Task requirements
Restate word for word the lines of the entries below, starting with the line that holds "Task: Open Избранное" and ending with the line that holds "Click the Twitter", and no others.

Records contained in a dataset
-*-*-

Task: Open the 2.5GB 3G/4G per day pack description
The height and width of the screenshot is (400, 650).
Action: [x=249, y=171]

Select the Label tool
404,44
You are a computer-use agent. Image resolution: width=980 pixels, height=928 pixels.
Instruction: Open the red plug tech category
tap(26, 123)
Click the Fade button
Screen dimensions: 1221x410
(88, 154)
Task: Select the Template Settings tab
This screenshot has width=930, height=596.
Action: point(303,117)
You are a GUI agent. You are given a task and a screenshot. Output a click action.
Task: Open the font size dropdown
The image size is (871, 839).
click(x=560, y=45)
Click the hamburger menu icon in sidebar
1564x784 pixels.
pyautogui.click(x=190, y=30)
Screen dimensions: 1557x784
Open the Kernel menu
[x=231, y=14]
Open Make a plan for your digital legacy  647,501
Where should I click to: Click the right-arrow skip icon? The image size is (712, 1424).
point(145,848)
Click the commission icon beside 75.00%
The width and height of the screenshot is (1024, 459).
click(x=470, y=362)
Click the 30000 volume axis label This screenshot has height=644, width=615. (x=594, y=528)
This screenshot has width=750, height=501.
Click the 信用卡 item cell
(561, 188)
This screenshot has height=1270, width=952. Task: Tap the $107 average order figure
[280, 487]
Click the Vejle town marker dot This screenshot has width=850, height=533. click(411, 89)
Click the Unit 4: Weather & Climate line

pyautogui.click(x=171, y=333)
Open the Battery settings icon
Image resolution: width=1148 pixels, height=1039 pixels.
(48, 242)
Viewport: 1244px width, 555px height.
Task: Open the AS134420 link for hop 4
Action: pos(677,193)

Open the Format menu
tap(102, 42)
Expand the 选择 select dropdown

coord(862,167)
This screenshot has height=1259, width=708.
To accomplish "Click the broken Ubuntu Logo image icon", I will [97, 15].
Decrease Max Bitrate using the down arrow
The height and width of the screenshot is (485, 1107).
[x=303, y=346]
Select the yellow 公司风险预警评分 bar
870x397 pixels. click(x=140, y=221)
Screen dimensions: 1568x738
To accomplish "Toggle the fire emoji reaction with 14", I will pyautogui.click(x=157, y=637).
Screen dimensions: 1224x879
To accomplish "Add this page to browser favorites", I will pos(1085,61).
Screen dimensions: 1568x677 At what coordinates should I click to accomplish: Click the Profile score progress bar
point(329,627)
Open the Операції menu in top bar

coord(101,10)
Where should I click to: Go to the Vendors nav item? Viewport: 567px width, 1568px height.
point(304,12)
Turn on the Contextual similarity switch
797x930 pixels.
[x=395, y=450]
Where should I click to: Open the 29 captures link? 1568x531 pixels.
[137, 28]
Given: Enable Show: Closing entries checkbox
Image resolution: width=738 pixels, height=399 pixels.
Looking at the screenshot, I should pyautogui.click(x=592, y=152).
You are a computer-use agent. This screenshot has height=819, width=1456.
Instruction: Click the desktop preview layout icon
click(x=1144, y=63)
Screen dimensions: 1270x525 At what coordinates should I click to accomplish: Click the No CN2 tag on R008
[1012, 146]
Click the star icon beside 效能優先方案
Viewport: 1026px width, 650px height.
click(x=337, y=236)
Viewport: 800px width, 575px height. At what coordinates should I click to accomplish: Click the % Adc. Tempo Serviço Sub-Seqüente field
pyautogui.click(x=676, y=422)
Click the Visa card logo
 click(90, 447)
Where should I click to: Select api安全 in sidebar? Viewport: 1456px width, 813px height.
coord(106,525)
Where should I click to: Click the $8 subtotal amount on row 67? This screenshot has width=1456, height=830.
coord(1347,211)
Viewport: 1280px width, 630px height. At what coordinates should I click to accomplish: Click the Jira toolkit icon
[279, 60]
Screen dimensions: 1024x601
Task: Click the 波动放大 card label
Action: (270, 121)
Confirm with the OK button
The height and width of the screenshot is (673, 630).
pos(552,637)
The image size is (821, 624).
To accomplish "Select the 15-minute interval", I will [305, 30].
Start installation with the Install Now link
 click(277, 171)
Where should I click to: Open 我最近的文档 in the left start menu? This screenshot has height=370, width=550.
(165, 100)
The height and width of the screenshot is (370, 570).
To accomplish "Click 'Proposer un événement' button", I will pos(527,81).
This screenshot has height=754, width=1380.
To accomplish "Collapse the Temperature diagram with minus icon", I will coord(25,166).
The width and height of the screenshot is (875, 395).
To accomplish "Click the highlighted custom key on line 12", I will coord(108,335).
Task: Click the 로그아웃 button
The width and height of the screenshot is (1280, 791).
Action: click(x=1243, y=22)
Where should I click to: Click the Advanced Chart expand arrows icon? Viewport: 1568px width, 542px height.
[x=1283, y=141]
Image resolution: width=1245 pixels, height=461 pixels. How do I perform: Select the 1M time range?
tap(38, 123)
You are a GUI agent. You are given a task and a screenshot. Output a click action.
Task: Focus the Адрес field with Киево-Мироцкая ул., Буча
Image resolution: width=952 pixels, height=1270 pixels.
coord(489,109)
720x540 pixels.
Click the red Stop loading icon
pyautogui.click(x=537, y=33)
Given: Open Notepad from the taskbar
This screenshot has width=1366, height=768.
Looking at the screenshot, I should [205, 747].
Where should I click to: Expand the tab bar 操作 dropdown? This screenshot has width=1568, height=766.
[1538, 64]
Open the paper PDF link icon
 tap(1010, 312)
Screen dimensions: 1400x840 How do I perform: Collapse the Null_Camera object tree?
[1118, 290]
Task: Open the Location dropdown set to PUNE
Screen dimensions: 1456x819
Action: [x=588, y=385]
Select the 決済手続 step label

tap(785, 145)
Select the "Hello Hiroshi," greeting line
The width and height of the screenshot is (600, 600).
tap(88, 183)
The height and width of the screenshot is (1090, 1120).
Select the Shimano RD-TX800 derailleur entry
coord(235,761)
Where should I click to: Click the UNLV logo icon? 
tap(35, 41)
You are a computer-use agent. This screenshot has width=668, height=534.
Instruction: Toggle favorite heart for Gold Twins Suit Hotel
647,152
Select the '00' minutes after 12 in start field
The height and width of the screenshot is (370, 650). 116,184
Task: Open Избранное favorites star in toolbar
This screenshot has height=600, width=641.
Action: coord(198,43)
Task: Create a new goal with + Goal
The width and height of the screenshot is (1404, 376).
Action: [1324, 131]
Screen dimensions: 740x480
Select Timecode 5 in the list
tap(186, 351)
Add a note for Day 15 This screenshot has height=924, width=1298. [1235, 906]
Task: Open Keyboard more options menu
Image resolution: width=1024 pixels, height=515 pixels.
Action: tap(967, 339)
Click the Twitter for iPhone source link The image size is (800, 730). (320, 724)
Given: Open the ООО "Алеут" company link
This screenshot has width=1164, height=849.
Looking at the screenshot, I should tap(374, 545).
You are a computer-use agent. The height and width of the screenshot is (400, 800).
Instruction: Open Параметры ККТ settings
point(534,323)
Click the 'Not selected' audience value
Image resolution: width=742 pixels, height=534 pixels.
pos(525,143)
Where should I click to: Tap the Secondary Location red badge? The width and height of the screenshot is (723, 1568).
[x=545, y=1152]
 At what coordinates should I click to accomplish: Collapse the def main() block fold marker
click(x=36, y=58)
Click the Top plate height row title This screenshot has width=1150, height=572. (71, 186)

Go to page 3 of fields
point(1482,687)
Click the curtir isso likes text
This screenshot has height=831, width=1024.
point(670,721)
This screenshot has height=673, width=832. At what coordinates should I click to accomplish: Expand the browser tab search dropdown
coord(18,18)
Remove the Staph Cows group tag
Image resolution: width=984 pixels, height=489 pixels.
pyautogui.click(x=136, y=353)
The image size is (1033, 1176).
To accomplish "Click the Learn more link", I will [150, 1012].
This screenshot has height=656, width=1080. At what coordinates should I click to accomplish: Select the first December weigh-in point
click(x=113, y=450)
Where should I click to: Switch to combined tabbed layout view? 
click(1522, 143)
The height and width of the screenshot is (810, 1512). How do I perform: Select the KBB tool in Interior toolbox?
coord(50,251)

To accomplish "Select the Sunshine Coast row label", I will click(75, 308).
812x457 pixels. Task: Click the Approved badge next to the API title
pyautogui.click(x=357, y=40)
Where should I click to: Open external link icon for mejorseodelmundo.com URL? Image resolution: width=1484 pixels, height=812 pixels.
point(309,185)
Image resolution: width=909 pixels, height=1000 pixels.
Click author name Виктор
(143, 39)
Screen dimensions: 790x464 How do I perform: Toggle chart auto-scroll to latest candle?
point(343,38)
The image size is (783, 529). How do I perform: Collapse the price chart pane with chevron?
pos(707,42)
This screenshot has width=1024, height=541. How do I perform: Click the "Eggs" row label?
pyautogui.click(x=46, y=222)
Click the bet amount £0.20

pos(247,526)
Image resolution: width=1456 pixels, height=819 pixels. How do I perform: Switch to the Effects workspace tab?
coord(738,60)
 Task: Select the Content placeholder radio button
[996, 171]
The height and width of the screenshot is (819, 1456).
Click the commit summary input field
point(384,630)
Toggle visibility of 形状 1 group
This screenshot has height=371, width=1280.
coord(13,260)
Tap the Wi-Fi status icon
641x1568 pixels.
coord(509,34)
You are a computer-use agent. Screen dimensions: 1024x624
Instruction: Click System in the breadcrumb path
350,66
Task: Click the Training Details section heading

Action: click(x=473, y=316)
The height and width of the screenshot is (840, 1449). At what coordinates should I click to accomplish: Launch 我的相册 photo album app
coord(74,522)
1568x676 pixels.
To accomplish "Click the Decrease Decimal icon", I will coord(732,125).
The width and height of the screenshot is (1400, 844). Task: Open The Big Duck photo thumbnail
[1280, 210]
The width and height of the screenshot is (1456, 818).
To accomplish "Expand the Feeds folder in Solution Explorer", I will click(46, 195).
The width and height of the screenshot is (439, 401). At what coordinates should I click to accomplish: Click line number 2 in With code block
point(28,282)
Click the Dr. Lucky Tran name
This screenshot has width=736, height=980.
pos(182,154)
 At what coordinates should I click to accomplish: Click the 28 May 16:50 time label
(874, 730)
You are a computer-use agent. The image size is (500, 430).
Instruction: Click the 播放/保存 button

-*-*-

Task output
Task: Open Избранное favorites star in toolbar
This screenshot has height=600, width=641.
Action: coord(198,43)
Task: Create a new goal with + Goal
The width and height of the screenshot is (1404, 376).
Action: [1324, 131]
Screen dimensions: 740x480
Select Timecode 5 in the list
tap(186, 351)
Add a note for Day 15 This screenshot has height=924, width=1298. [1235, 906]
Task: Open Keyboard more options menu
Image resolution: width=1024 pixels, height=515 pixels.
Action: tap(967, 339)
Click the Twitter for iPhone source link The image size is (800, 730). (320, 724)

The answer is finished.